CINEMA STUDIO28

2016-05-12

モダーン

 
 
小雨降る京都、重森三玲庭園美術館の茶室。こちらは上がることはできず、外からの見学。昭和の建物で、設計も内装も重森三玲によるものだそう。照明も重森三玲によるデザインで八角形。そういえば以前、寺町三条の三嶋亭の二階ですき焼きを食べた時も、テーブル、ロビーの椅子その他さまざまなものが八角形だった。末広がり。
 
 
このモダーンさ、グラフィカルな小津映画、市川崑映画、奇抜な鈴木清順映画のセット、それから大映全盛期の、謎のセンスだけどやたらお金はかかってそうな前衛的なセットに通じるものがあって、つまり私好みだな、と思いながら観た。
 
 
例えば増村保造の「美貌に罪あり(59年)」の最後、どこの国の何からインスピレーションを得たのか、ごった煮すぎてもはやよくわからないセット、照明、勝新太郎と山本富士子の衣装など…
 
 
 
 
…にも、こういったモダーンさが極端なところまで行き着いてしまった、しかし延長線上にあるように思う。

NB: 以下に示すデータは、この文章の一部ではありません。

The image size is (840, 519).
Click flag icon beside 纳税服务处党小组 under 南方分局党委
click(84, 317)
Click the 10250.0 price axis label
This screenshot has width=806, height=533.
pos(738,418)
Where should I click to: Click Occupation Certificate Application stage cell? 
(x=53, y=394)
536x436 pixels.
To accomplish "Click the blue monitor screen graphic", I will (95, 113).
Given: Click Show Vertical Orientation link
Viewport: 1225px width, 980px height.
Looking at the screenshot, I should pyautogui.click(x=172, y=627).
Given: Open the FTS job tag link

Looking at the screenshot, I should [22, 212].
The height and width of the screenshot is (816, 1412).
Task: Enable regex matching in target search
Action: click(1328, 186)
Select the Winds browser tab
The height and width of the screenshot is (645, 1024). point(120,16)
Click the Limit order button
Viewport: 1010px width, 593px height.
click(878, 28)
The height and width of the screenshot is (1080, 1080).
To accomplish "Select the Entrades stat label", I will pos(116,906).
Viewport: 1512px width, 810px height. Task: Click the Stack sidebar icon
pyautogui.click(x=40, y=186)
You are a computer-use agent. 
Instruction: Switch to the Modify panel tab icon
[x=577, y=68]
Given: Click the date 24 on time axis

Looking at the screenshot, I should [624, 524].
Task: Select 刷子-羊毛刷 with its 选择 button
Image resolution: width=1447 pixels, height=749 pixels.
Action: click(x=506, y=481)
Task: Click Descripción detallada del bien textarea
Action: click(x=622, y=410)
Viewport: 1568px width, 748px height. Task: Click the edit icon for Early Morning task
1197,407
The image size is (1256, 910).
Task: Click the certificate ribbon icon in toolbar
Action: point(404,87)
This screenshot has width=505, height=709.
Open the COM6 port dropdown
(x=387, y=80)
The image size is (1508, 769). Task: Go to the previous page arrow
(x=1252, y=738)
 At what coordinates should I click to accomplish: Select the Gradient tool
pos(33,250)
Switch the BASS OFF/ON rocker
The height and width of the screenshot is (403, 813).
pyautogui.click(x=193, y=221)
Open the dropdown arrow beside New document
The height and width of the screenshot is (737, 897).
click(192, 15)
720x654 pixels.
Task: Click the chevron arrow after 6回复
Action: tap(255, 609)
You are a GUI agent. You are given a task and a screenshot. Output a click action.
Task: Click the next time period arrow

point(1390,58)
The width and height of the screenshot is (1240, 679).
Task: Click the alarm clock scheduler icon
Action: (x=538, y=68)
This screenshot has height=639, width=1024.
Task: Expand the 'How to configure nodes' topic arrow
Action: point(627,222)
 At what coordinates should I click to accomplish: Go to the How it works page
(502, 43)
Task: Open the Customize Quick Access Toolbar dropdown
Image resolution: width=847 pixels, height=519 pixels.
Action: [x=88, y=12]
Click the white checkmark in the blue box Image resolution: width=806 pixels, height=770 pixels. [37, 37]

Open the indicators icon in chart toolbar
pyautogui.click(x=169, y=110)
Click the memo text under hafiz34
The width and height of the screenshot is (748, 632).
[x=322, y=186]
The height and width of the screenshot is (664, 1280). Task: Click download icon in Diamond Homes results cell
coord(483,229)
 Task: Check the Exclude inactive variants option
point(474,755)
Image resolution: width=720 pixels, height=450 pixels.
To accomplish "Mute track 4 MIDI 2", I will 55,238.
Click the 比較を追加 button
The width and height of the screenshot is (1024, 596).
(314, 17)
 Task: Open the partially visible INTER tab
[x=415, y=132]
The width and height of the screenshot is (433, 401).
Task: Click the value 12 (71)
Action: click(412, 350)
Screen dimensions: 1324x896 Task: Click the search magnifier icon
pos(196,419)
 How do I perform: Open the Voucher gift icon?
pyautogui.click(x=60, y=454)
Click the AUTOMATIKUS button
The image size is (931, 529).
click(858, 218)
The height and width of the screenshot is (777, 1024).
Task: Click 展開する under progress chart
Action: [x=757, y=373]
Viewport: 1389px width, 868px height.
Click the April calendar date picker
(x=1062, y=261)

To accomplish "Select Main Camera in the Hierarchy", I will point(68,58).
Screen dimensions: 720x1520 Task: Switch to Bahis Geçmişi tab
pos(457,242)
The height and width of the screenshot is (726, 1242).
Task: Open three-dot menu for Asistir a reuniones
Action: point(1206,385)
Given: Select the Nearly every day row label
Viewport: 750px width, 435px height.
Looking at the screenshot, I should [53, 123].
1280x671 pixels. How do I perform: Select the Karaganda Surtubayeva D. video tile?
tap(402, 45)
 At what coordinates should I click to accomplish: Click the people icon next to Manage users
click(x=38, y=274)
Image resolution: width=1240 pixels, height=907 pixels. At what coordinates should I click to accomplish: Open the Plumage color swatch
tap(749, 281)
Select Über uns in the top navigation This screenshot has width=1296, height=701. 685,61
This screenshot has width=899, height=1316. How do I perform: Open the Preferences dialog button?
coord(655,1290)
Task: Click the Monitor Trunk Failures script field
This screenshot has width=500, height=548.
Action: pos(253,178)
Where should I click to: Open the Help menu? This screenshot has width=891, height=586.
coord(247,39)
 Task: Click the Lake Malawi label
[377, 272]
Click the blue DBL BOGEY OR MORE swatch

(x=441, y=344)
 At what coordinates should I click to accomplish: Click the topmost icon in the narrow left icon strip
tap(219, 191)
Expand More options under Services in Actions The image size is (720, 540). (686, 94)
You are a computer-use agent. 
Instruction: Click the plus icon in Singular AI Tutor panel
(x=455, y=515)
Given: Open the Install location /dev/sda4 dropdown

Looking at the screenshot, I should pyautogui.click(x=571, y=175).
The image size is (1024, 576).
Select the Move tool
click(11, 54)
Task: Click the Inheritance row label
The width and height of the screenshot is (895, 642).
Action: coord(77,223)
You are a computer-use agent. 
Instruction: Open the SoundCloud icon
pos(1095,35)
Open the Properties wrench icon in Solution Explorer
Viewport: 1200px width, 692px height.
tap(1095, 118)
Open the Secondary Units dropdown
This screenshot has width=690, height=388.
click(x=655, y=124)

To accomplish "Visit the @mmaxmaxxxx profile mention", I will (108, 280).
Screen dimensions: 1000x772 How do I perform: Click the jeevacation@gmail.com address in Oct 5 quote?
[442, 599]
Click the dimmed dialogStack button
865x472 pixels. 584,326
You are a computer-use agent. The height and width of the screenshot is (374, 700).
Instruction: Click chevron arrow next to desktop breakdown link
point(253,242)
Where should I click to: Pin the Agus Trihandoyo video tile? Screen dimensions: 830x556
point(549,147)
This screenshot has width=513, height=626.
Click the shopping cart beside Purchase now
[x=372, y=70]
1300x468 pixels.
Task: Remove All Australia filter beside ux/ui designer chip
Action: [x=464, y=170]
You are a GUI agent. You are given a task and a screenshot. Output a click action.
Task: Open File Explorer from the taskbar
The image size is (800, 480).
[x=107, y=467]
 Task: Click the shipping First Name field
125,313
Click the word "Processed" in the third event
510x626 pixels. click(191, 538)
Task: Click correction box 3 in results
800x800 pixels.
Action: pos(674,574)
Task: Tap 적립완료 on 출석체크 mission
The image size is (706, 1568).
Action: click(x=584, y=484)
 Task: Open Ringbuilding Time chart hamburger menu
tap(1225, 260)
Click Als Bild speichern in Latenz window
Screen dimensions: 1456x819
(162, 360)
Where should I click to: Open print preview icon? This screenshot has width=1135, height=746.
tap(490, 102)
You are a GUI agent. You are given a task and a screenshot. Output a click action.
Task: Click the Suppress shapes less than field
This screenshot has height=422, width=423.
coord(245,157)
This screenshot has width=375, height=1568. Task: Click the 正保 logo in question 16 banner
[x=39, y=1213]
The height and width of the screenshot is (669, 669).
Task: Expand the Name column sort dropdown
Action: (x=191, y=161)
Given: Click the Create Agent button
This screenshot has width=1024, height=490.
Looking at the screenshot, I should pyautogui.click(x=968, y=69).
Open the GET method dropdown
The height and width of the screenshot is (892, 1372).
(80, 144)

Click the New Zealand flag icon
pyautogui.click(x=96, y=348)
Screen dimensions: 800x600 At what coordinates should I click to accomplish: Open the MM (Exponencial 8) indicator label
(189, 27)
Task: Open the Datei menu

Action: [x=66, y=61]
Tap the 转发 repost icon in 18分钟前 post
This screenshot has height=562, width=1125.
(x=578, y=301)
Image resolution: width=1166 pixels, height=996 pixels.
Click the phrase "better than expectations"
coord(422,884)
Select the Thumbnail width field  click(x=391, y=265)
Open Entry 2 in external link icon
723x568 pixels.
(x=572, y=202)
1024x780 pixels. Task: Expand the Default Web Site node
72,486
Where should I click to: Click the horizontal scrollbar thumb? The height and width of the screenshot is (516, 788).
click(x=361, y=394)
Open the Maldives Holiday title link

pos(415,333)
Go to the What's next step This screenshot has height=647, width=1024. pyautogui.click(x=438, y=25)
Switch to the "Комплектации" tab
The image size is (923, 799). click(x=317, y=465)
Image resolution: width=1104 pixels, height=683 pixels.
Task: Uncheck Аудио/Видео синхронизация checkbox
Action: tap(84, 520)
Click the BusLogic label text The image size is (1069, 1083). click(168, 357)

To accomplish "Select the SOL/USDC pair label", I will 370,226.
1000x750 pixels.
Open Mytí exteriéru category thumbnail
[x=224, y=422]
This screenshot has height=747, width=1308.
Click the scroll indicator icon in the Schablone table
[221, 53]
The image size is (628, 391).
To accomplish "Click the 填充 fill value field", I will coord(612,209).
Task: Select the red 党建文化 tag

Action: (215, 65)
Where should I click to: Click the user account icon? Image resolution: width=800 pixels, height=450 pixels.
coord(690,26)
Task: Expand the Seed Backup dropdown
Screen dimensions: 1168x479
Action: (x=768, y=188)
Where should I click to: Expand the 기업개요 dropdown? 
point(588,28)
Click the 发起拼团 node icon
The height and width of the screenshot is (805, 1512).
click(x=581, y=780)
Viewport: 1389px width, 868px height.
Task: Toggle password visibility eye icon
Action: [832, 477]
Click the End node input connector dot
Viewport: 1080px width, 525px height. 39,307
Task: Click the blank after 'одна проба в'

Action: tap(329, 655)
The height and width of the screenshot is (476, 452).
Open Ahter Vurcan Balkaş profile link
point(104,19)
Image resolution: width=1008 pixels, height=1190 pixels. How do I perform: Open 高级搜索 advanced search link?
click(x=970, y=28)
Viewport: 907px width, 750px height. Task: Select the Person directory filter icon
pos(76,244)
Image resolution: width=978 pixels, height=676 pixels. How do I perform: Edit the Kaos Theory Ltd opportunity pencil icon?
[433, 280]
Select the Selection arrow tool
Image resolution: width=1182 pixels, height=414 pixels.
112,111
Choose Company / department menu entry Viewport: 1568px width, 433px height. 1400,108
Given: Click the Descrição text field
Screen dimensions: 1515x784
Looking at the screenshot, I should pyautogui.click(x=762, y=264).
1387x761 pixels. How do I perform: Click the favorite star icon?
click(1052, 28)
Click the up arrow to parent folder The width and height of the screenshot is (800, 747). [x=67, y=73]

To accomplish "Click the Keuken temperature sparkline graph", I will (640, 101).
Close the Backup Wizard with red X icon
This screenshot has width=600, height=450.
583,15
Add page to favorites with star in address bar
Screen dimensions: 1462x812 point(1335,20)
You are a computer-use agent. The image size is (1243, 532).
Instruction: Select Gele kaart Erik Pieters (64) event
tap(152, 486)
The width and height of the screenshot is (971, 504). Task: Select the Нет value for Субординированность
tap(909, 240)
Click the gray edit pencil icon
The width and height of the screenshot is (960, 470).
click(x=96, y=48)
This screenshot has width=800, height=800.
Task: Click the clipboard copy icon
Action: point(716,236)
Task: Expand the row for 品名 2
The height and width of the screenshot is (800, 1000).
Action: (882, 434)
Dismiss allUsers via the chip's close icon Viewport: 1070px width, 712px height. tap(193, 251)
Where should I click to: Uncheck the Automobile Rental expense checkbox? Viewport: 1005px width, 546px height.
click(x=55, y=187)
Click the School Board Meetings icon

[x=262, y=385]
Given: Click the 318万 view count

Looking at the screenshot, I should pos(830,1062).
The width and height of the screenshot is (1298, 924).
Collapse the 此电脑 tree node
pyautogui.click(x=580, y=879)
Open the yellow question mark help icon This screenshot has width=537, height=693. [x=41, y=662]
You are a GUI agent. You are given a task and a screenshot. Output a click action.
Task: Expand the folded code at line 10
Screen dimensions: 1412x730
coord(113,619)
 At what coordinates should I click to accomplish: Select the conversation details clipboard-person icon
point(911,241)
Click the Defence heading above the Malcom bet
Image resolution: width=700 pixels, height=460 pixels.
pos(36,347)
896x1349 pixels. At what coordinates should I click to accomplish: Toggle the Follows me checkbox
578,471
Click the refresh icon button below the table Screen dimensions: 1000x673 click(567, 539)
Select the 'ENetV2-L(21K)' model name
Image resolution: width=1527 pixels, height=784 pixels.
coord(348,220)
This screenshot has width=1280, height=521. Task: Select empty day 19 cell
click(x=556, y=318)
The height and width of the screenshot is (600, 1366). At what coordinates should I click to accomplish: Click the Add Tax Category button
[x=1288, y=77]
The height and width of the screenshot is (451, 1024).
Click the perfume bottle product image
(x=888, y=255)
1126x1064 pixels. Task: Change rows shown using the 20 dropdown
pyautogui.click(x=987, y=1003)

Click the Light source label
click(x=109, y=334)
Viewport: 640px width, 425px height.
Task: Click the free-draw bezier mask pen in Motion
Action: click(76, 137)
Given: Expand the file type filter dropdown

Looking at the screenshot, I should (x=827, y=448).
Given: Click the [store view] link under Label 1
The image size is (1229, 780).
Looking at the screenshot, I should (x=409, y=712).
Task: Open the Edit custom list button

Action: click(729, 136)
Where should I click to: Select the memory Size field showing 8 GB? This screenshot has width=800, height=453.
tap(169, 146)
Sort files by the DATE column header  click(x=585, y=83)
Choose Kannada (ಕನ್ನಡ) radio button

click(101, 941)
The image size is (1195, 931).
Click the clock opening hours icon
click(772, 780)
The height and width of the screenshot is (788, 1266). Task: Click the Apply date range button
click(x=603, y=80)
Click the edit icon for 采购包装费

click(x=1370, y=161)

和菓子の造形にも時折、過激なモダーンさを感じるものがあり、私の愚鈍な味覚は甘みのグラデーションを感じることにおいて疎く、結局どれも砂糖の味がする…と思いながらも、視覚に刺激されて和菓子には手が伸びてしまう。
 
 
そういえば「美貌に罪あり」は最近Blu-rayが発売されたようで、レンタルもあるのかしら。あの映画について!!!!!!と話せる人が増えてほしいのでいろんな人に勧めたい。川口浩が出てるというのにほとんど記憶に残らず(私としたことが!)、勝新たちがこんなセットで踊ったというのに、観終わってみると杉村春子のことばかり考えてしまう、不可思議な手触りの映画だった。